[AVAILABLE DATA — start]
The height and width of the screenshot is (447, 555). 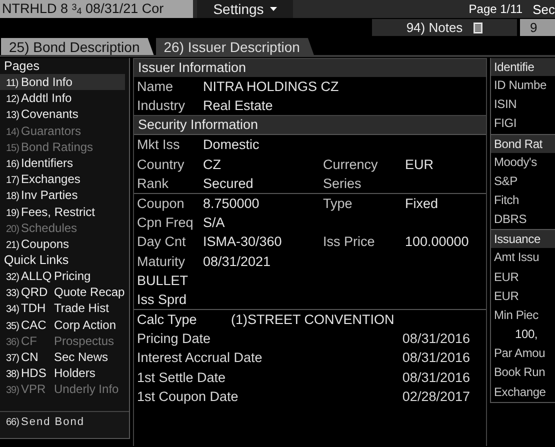 I want to click on field-value: NITRA HOLDINGS CZ, so click(x=272, y=87).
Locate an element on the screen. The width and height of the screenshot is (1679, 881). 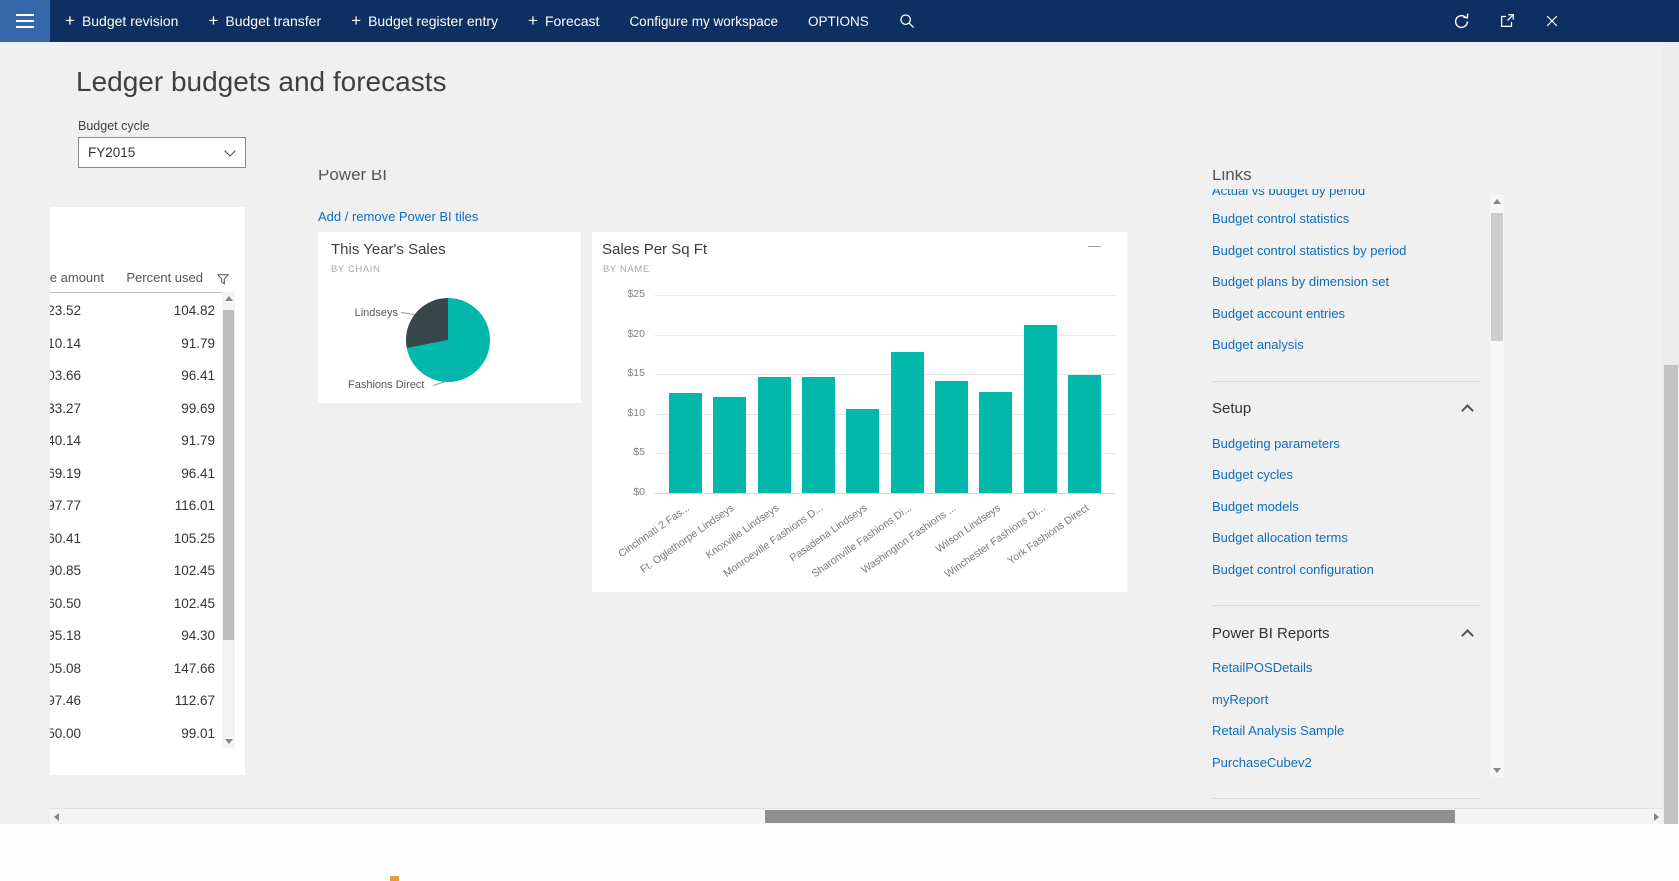
table-row: 5,797.46 112.67 is located at coordinates (136, 702).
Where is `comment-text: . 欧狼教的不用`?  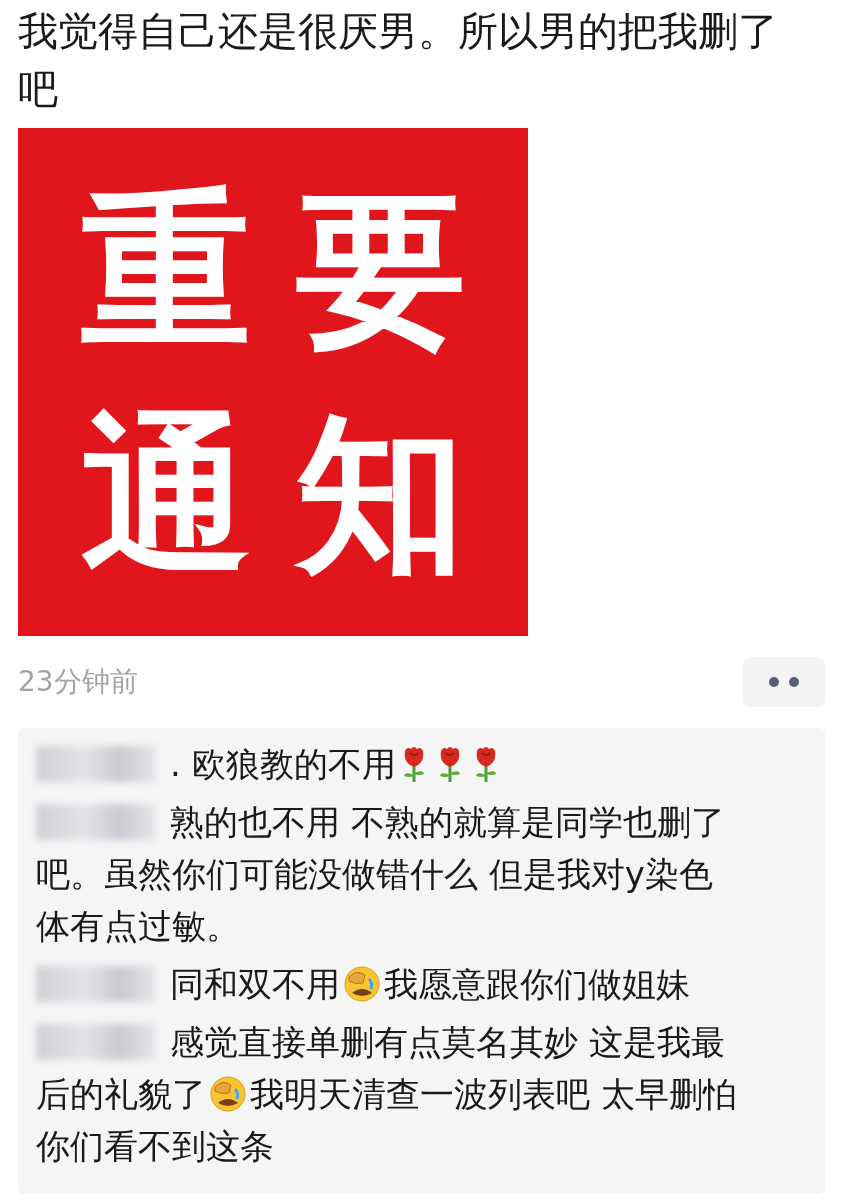 comment-text: . 欧狼教的不用 is located at coordinates (283, 764).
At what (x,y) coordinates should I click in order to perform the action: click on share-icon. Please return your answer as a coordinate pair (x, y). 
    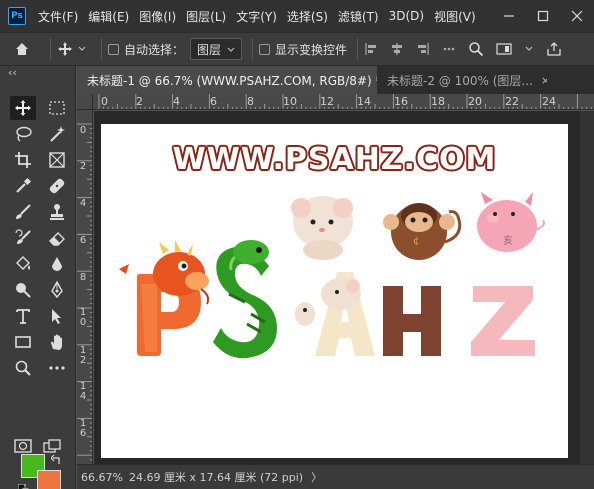
    Looking at the image, I should click on (554, 49).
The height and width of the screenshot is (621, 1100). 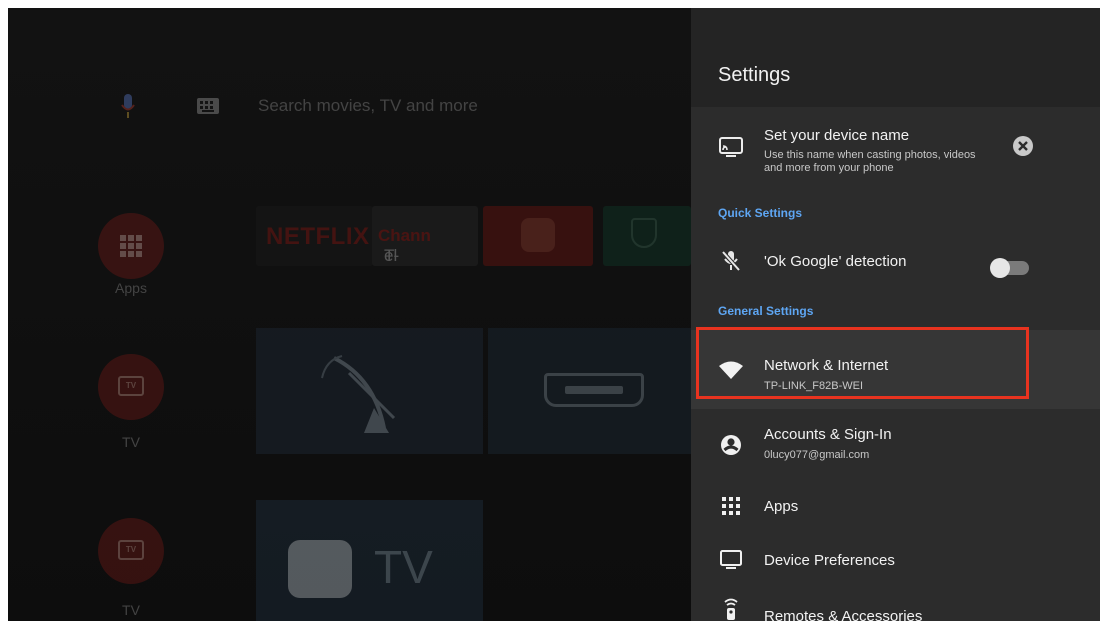 What do you see at coordinates (131, 442) in the screenshot?
I see `tv-shortcut-label: TV` at bounding box center [131, 442].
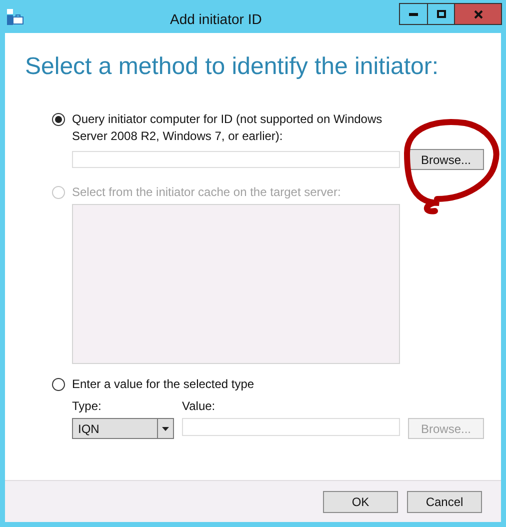  Describe the element at coordinates (291, 427) in the screenshot. I see `value-field` at that location.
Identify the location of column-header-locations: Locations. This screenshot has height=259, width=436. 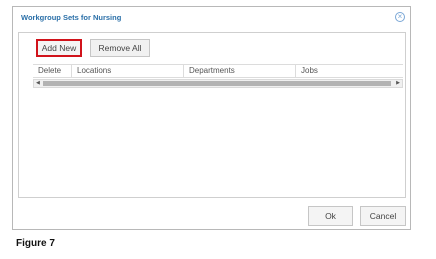
(127, 71).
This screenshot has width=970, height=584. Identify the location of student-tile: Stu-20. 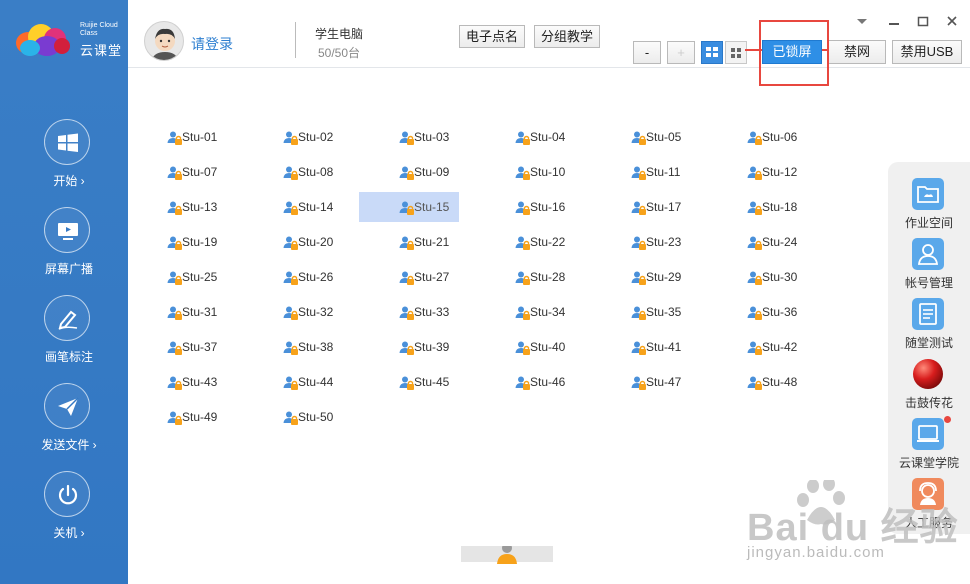
(293, 242).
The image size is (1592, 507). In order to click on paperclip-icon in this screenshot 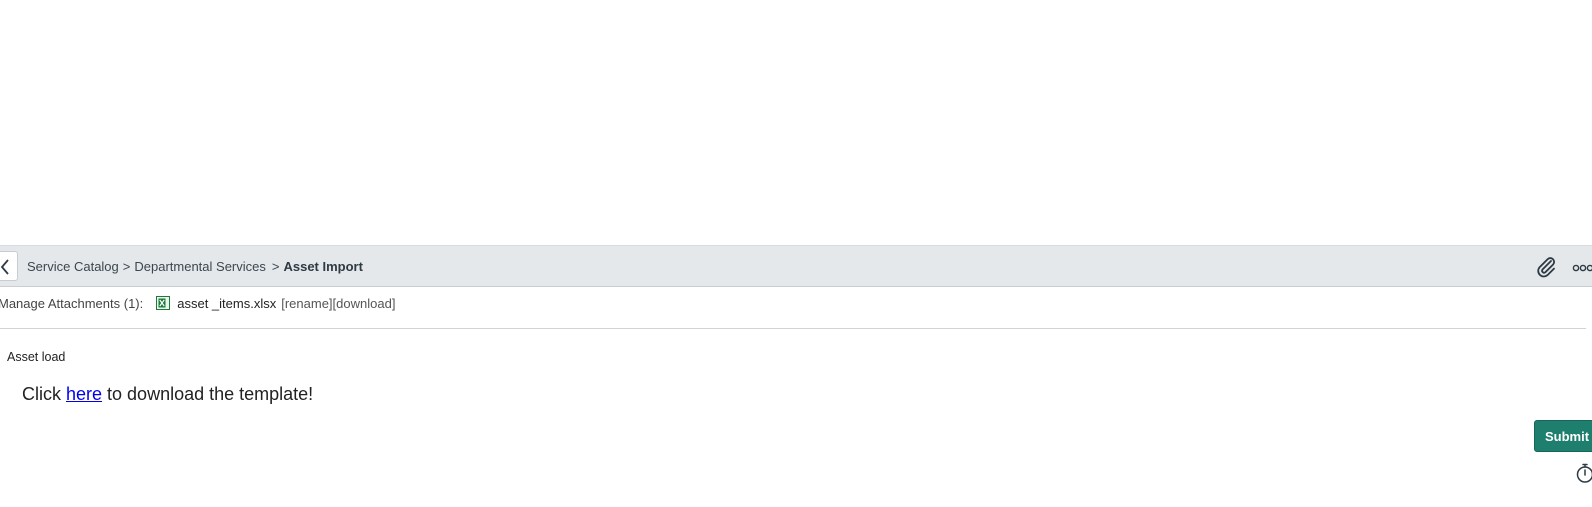, I will do `click(1546, 268)`.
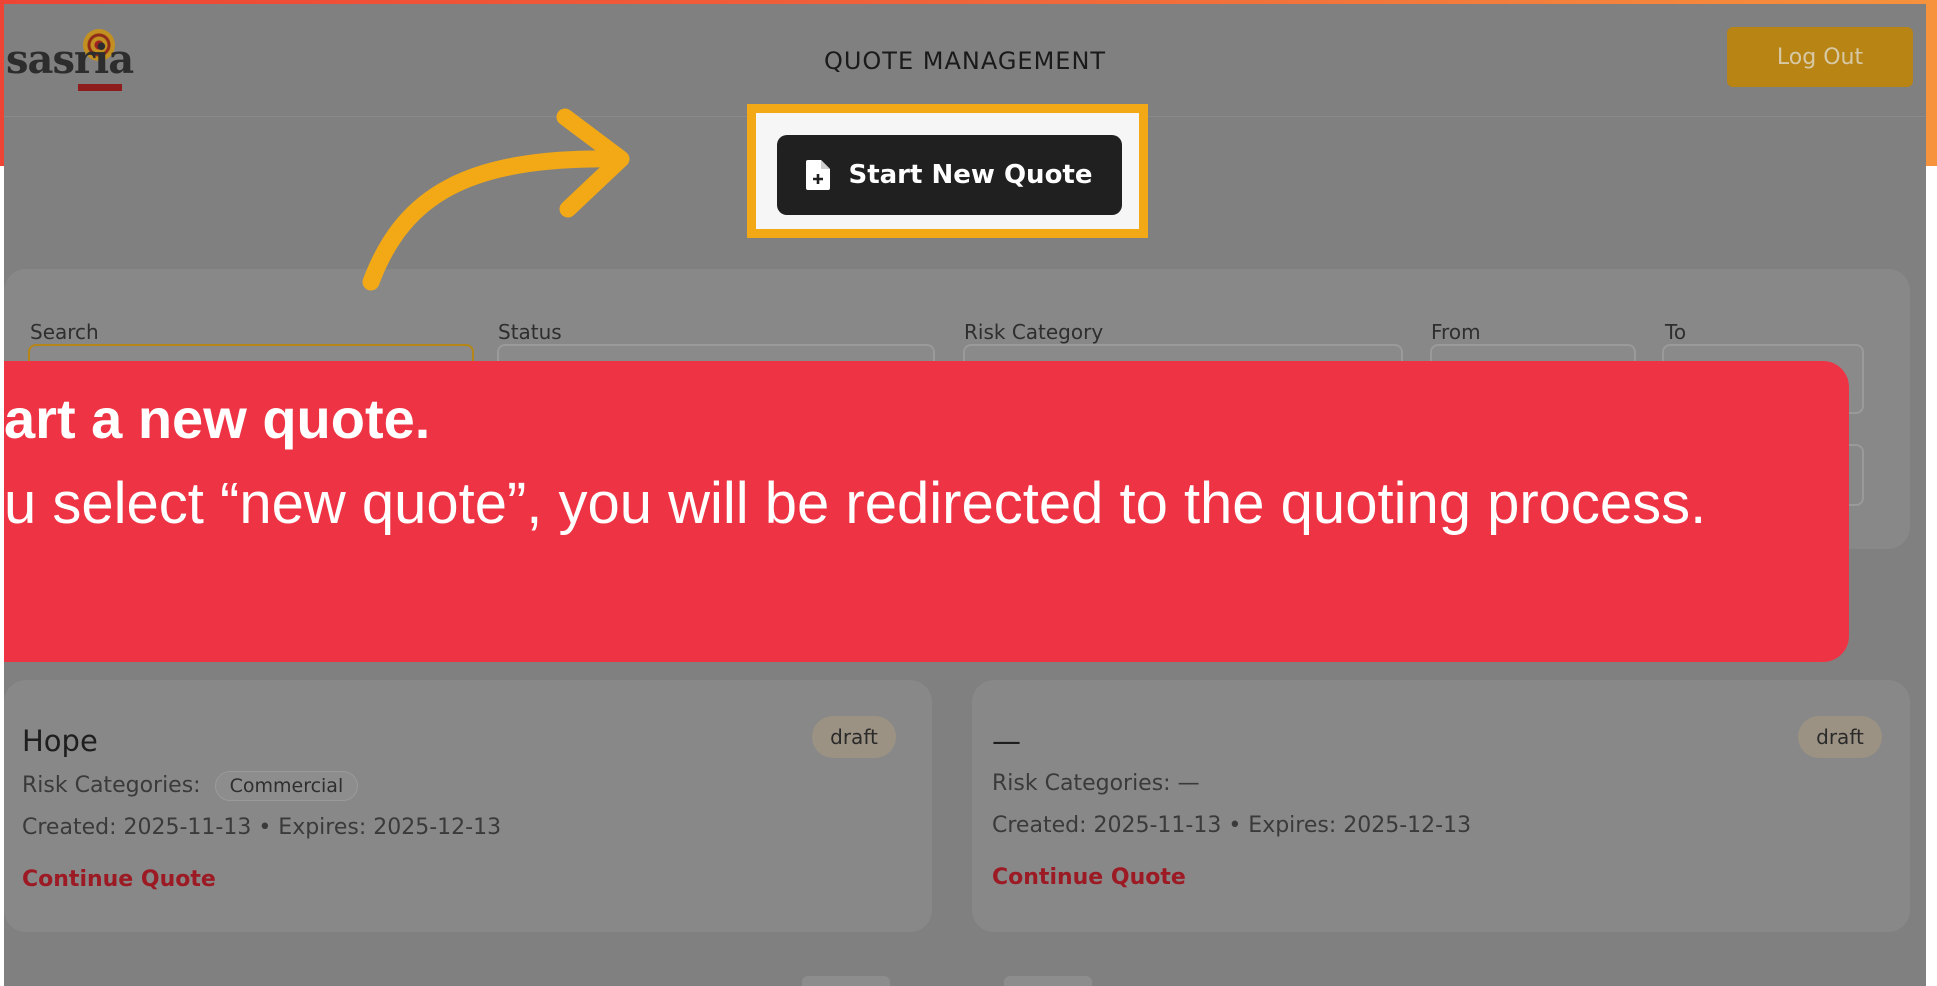 This screenshot has width=1937, height=986. Describe the element at coordinates (64, 332) in the screenshot. I see `search-label: Search` at that location.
[AVAILABLE DATA — finish]
• [EXERCISE DETAILS]: Put the lines into a JSON list of strings, one string per line and no blank lines, beginning at the line that contains "This screenshot has width=970, height=584." and stopping after the line that contains "(293, 242).". Leave the pictures out.

• [ANSWER TO THIS EXERCISE]:
[
  "This screenshot has width=970, height=584. Identify the location of student-tile: Stu-20. ",
  "(293, 242)."
]